Sunny, who then lived in Las Vegas decided to take his wife on the cruise due to a sudden cash windfall when he received substantial royalties for the use of "Besame Mucho" in the 1988 movie "Moon over Parador" with Richard Dryfuss and Raul Julia.

To show you how profitable song writing can be, Sunny told me that "Besame Mucho" paid for his first house ... and put his kids through college. Of course those are 1940's prices, but still!

Although Sunny wrote with many American composers, he found his niche by taking Latin American songs and writing English lyrics for them such as "Amor", "Be Mine Tonight (Noche De Ronda)" and of course "Besame Mucho".

Skylar, who looked to be well into his 70's had a wife easily 30 years younger. He was (maybe) 5 foot tall and she towered over him - especially when they danced with his head firmly planted in her rather ample chest! Clearly, here was a man who enjoyed life!

Sunny Skylar, a great songwriter and vocalist with an infectious laugh and a great love of life was also a wonderful storyteller. Each night he'd regale us with fascinating stories of the Big Band singers and Orchestra Leaders.

Sunny was born in Brooklyn NY in 1913 and to this date, I can find no reference to his passing so I assume he is still with us, hopefully still dancing with his wife somewhere.

Next time you listen to the Big Bands of the 1940's, take a moment to fondly remember one of it's most prolific songwriters - Sunny Skylar

Wednesday, February 28, 2007

In A Galaxy Far Away...

Sometimes I look at photos from my younger days and think I must be looking at someone else. From the age of 16 to 30 I worked in Emergency Medical Services, first as an EMT (Emergency Medical Technician) and then as a ACLS (Advanced Cardiac Life Support) Paramedic.

My career began working for a Funeral Home that ran ambulance in my home town (Zephyrhills, Fl) while still in High School. After graduation, I continued my career in St.Petersburg FL, Phoenix, AZ, Charleston SC and finally Orlando,FL both in the private and public sector.
During that 14 year period, I ran well over 10,000 ambulance calls, many of which were bonafide emergencies. I had a number of great partners in the field, including Doug Lively and John Jordan.

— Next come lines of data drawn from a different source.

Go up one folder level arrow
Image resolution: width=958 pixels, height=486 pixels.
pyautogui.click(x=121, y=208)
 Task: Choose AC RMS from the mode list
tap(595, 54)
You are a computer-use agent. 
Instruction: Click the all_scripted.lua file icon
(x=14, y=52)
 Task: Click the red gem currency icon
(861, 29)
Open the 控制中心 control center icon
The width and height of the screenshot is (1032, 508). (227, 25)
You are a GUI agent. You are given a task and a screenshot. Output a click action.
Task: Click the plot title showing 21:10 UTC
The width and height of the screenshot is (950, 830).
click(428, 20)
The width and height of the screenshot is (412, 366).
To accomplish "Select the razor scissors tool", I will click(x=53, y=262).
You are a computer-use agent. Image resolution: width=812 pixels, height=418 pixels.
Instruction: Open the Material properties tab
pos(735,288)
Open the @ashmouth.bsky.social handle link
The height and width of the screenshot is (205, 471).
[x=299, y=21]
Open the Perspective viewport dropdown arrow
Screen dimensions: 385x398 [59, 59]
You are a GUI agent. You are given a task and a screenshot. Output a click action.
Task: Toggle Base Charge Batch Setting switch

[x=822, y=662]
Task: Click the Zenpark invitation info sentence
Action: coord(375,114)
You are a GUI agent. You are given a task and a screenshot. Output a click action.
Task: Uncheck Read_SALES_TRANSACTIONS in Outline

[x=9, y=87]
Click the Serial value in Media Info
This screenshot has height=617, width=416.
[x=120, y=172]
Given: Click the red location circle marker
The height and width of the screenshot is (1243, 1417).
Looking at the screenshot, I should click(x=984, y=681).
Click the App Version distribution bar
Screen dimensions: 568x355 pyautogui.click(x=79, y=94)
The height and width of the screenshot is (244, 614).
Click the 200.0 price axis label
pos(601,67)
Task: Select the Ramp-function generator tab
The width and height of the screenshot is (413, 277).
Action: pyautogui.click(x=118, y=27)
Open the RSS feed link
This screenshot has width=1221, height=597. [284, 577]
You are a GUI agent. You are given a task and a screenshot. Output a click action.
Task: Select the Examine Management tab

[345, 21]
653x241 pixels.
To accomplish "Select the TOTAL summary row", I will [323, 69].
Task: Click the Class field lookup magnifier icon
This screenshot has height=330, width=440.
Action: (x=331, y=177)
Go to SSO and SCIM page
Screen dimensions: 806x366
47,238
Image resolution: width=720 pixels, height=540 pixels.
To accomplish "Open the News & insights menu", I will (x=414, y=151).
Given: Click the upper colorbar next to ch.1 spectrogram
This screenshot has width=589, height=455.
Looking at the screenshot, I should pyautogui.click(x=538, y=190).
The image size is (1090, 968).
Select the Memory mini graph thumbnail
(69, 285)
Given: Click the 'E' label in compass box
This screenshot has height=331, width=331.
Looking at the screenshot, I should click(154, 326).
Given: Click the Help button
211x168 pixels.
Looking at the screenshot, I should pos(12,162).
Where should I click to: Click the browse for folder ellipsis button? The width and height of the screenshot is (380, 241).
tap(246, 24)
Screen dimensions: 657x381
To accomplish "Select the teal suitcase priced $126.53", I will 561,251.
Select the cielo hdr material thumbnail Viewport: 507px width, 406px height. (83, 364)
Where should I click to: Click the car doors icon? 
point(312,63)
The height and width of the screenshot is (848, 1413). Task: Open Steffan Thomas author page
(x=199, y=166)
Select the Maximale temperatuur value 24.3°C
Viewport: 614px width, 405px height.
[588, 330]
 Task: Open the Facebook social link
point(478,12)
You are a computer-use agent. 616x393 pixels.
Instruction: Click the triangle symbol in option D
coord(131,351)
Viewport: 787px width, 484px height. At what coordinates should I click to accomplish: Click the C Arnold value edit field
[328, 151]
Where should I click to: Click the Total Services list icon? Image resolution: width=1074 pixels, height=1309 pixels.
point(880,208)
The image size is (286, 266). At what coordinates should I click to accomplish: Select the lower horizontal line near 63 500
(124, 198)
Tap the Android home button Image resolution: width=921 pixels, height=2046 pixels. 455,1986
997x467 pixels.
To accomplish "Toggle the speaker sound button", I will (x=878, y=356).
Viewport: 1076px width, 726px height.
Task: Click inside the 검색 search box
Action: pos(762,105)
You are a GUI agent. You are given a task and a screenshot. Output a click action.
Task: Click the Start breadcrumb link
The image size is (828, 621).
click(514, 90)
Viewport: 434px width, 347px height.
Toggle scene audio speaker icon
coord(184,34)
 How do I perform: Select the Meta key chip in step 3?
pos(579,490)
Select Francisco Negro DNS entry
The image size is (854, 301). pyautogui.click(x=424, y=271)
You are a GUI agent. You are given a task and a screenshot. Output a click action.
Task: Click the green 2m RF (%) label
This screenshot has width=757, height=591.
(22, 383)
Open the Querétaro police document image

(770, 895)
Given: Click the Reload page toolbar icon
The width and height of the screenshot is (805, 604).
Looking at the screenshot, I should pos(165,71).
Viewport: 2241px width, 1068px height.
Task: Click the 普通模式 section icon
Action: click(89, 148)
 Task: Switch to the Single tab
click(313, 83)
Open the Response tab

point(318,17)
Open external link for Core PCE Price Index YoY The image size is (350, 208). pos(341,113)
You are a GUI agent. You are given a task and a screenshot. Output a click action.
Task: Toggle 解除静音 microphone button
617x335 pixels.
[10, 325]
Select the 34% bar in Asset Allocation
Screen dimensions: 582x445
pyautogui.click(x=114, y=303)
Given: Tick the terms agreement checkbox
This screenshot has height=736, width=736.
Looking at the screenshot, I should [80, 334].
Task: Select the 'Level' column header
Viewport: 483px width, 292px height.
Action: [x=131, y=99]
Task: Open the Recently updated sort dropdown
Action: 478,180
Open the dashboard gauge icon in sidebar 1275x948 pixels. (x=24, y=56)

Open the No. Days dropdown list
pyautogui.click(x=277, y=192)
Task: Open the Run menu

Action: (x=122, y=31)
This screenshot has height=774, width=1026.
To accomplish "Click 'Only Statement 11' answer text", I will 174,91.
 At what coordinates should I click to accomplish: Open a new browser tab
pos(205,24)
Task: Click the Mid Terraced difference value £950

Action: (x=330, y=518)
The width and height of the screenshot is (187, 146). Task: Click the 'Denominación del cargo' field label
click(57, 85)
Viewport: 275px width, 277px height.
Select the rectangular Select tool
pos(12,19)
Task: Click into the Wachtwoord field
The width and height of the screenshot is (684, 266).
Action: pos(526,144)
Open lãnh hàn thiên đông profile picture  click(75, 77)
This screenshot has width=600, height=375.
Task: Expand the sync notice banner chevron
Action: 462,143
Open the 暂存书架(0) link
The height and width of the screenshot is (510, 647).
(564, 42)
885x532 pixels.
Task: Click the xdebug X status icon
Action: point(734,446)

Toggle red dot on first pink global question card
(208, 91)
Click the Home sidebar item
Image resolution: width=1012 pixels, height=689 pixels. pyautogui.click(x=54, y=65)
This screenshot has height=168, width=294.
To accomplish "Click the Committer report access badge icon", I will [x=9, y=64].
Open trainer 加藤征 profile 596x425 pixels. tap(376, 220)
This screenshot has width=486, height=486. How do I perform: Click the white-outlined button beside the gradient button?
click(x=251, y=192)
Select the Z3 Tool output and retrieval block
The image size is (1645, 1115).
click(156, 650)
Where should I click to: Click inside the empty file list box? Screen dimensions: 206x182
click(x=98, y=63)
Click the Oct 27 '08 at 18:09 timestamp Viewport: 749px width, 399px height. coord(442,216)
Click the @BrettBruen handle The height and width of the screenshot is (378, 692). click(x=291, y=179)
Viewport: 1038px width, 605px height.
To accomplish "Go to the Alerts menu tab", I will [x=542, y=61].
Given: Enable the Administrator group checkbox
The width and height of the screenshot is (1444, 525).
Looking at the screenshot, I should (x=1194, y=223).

I was fortunate enough to help build the EMS systems in several locations and was licensed in both Florida and South Carolina.

Of course, in 1984 I switched careers. I became a full time Banjo Cabaret Act. Now, I look at those early photos and it's hard to believe that used to be me!

The "dirty little secret" about being a Paramedic (or firefighter or Police Officer) is that there is an Adrenalin Rush associated with doing the job. You tend to secretly thrive on the "life & death" aspect of it ... and when you leave the job you have withdrawal symptoms.

Many former Paramedics simply can't walk away, they live with their Bearcat Scanner on 24/7 rushing to the scenes of emergencies to render aid in order to relive the rush. It's a sad, sad existance.

I was lucky. I too needed the adrenalin but I found that performing on a stage in front of 1000 people was more than an adequate replacement.

Now, 22 years later I look back and I'm thankful for having two extremely fullfilling careers. Thanks for the Memories ... and the Adrenalin!